Question

Simplify (a^2+13a-1)/(3a+6)-(a^2+7a-13)/(3a+6)

Answer

**step1** Understanding the Problem Structure

The problem asks us to simplify a mathematical expression which involves the subtraction of two fractions. Both fractions share the same denominator, which is $$3a+6$$.

**step2** Subtracting Fractions with Common Denominators

When subtracting fractions that have the same denominator, we subtract the numerators and keep the common denominator.
The first numerator is $$a^2+13a-1$$.
The second numerator is $$a^2+7a-13$$.
The common denominator is $$3a+6$$.
So, we can write the expression as a single fraction:
$$\frac{(a^2+13a-1) - (a^2+7a-13)}{3a+6}$$

**step3** Simplifying the Numerator

Now, we need to simplify the expression in the numerator. We distribute the subtraction sign to each term in the second parenthesis:
$$(a^2+13a-1) - (a^2+7a-13) = a^2+13a-1 - a^2 - 7a + 13$$
Next, we combine the like terms:
For the $$a^2$$ terms: $$a^2 - a^2 = 0$$
For the $$a$$ terms: $$13a - 7a = 6a$$
For the constant terms: $$-1 + 13 = 12$$
So, the simplified numerator is $$6a+12$$.

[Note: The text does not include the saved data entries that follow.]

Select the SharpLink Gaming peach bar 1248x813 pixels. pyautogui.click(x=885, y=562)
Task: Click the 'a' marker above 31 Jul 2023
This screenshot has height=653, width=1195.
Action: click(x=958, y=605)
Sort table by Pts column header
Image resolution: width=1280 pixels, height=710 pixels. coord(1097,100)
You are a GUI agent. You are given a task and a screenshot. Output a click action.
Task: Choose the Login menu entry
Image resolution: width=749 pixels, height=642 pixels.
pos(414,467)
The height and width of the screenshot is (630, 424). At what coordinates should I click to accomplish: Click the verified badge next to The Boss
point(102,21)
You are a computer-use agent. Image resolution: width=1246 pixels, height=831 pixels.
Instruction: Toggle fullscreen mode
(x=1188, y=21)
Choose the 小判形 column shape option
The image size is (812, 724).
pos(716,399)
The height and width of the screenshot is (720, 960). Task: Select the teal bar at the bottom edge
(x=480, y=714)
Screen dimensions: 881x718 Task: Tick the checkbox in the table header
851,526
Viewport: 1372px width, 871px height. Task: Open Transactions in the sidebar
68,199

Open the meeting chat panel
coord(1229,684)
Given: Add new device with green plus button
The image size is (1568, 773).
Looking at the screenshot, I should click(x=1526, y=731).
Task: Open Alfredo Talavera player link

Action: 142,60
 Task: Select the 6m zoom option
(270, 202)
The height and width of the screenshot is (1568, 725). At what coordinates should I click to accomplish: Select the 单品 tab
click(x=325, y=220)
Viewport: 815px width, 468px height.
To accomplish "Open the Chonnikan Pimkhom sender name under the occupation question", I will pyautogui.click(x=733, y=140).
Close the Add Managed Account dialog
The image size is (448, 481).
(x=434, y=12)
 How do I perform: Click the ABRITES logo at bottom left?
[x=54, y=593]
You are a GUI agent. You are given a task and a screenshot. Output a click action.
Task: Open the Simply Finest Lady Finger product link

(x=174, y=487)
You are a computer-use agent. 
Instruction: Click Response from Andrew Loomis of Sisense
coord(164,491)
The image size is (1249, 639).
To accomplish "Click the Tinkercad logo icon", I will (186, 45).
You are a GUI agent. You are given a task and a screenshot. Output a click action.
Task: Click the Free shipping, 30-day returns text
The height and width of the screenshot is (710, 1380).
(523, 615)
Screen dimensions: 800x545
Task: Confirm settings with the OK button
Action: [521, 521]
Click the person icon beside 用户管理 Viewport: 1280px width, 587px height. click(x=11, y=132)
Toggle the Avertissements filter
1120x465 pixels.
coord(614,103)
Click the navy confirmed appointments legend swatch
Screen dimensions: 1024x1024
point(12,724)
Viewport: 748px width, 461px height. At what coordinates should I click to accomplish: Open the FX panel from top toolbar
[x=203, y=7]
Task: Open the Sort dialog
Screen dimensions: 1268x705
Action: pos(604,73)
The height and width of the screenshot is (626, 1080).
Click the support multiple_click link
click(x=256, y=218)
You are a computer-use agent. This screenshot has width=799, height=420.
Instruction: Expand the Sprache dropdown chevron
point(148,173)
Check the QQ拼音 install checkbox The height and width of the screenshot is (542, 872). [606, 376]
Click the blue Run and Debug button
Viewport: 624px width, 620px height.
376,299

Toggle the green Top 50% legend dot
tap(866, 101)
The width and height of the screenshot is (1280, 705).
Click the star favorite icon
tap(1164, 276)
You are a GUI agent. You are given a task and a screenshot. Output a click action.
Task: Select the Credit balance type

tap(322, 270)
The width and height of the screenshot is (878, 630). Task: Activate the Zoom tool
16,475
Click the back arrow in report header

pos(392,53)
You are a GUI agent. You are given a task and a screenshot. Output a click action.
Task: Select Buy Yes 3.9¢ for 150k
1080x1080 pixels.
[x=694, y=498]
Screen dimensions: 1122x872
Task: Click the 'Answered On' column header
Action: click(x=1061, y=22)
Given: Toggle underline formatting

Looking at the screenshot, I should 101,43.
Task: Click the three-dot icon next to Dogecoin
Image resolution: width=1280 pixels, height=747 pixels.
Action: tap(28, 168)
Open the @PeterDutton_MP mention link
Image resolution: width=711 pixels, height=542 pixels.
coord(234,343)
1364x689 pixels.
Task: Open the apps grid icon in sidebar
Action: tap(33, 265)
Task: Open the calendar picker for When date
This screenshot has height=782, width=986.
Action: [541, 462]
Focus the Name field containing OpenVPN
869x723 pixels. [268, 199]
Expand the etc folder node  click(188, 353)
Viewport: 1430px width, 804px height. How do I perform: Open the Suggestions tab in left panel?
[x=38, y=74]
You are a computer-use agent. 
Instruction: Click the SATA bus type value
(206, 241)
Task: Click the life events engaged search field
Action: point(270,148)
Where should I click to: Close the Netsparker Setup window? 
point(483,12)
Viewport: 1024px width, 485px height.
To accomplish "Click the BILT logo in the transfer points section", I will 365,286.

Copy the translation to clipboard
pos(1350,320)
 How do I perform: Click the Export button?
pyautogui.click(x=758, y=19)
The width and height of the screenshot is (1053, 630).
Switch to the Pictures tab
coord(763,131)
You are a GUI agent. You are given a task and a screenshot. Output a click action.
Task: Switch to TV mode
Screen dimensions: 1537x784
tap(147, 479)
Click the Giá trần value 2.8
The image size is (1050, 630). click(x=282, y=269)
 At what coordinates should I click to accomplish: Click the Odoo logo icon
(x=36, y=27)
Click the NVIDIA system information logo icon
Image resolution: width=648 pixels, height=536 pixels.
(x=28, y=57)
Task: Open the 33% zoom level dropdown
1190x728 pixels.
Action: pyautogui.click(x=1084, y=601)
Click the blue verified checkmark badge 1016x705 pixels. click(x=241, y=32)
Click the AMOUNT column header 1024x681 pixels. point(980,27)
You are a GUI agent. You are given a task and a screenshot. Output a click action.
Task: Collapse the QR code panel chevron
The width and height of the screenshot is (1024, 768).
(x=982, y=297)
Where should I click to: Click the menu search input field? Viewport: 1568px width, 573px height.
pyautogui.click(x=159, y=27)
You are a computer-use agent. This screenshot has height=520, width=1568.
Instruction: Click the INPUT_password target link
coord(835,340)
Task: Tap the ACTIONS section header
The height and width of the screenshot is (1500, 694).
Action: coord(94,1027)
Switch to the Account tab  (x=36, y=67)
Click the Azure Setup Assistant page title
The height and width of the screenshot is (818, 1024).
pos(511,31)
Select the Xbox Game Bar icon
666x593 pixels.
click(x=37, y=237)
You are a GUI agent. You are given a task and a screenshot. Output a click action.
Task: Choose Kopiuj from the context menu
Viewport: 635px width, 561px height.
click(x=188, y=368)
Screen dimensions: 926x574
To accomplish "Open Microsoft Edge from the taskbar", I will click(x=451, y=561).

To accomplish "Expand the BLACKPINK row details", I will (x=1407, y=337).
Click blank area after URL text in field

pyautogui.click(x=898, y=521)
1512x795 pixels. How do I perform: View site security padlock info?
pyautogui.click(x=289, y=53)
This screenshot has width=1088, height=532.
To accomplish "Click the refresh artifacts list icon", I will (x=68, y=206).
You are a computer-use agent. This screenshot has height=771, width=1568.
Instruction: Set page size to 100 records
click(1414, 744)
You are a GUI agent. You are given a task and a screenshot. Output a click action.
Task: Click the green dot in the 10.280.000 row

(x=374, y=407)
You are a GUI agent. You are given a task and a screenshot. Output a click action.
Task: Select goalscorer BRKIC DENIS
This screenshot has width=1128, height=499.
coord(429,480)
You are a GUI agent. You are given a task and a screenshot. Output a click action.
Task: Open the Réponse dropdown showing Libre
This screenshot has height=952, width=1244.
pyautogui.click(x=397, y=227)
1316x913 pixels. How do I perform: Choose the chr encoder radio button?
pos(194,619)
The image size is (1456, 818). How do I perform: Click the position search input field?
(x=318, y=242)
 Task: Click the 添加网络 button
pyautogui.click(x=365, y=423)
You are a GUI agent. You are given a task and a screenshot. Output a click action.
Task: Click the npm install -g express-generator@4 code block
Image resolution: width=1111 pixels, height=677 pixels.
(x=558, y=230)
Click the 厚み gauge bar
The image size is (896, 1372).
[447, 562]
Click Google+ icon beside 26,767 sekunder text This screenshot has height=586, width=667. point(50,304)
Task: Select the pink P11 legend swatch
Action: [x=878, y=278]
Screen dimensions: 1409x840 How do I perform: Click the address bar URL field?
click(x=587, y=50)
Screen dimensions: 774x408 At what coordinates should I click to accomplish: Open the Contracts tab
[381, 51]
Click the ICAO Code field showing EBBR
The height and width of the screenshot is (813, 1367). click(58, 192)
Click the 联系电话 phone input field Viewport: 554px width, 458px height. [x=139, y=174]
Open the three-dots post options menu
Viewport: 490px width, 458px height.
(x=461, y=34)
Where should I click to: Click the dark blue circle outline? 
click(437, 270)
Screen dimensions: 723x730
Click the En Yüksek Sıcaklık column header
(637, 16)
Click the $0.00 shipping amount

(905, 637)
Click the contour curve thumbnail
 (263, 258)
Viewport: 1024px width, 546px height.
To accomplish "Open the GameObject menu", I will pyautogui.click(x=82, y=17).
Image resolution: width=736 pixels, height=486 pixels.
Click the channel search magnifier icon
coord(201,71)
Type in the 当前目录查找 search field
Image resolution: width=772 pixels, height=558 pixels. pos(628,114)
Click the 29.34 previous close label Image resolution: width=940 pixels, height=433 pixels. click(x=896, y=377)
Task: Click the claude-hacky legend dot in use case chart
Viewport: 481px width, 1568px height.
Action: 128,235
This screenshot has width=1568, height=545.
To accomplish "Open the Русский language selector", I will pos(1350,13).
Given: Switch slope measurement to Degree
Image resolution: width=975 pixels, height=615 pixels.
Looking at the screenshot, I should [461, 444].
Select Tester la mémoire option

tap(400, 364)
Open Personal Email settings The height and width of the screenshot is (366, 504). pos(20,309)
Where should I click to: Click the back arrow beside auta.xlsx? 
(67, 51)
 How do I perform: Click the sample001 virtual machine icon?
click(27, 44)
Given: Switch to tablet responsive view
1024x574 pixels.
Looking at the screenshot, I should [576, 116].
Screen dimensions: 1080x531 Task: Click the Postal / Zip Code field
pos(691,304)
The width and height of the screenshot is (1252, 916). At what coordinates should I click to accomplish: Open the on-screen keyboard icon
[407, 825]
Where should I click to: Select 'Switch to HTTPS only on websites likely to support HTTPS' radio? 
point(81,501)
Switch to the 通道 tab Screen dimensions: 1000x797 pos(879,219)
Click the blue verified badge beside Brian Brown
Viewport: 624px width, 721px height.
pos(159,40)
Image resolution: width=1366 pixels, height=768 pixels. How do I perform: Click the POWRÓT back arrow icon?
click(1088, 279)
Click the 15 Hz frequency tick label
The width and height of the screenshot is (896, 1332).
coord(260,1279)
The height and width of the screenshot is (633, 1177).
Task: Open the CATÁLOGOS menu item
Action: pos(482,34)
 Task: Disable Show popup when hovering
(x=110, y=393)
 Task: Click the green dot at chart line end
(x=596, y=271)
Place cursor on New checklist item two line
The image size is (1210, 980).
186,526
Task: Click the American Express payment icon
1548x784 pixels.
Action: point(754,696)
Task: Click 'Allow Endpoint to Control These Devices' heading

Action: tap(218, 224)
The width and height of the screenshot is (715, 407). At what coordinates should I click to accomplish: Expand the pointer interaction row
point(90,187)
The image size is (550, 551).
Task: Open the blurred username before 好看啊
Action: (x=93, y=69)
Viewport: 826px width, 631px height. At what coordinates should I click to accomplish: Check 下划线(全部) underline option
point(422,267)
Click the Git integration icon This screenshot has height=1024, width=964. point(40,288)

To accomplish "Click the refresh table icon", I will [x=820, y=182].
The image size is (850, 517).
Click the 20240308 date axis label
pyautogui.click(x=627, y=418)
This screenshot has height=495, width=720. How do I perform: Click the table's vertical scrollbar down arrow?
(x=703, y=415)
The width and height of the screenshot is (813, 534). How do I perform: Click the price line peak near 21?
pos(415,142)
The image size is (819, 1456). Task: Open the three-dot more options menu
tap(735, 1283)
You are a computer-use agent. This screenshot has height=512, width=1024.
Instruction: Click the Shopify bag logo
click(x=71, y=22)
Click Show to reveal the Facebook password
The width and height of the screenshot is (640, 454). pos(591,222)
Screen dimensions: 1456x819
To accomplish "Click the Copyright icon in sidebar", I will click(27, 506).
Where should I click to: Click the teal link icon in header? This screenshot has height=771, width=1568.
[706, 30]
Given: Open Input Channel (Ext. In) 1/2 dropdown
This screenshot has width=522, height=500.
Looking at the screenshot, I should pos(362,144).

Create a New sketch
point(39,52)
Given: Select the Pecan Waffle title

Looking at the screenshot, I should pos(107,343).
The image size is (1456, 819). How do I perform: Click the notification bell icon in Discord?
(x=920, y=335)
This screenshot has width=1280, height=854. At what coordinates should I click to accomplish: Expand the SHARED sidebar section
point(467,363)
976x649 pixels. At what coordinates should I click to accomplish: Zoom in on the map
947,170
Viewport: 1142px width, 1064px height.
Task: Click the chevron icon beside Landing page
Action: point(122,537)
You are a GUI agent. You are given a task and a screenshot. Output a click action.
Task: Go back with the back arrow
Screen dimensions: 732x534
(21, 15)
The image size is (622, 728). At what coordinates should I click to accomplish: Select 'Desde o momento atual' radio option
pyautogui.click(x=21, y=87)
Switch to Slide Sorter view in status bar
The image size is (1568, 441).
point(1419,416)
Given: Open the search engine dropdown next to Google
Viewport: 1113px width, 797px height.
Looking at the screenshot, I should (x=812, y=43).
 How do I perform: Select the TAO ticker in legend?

**step4** Rewriting the Expression

Now that the numerator is simplified, the expression becomes:
$$\frac{6a+12}{3a+6}$$

**step5** Factoring the Numerator and Denominator

To simplify the fraction further, we look for common factors in the numerator and the denominator.
For the numerator, $$6a+12$$, we can factor out $$6$$ because $$6$$ is a common factor of $$6a$$ and $$12$$ ($$6 \times a = 6a$$ and $$6 \times 2 = 12$$).
So, $$6a+12 = 6(a+2)$$.
For the denominator, $$3a+6$$, we can factor out $$3$$ because $$3$$ is a common factor of $$3a$$ and $$6$$ ($$3 \times a = 3a$$ and $$3 \times 2 = 6$$).
So, $$3a+6 = 3(a+2)$$.
Now, the expression becomes:
$$\frac{6(a+2)}{3(a+2)}$$

**step6** Canceling Common Factors

We can see that $$(a+2)$$ is a common factor in both the numerator and the denominator. As long as $$a+2$$ is not zero, we can cancel out this common factor.
$$\frac{6\cancel{(a+2)}}{3\cancel{(a+2)}} = \frac{6}{3}$$

**step7** Final Simplification

Finally, we simplify the numerical fraction:
$$\frac{6}{3} = 2$$
Therefore, the simplified expression is $$2$$.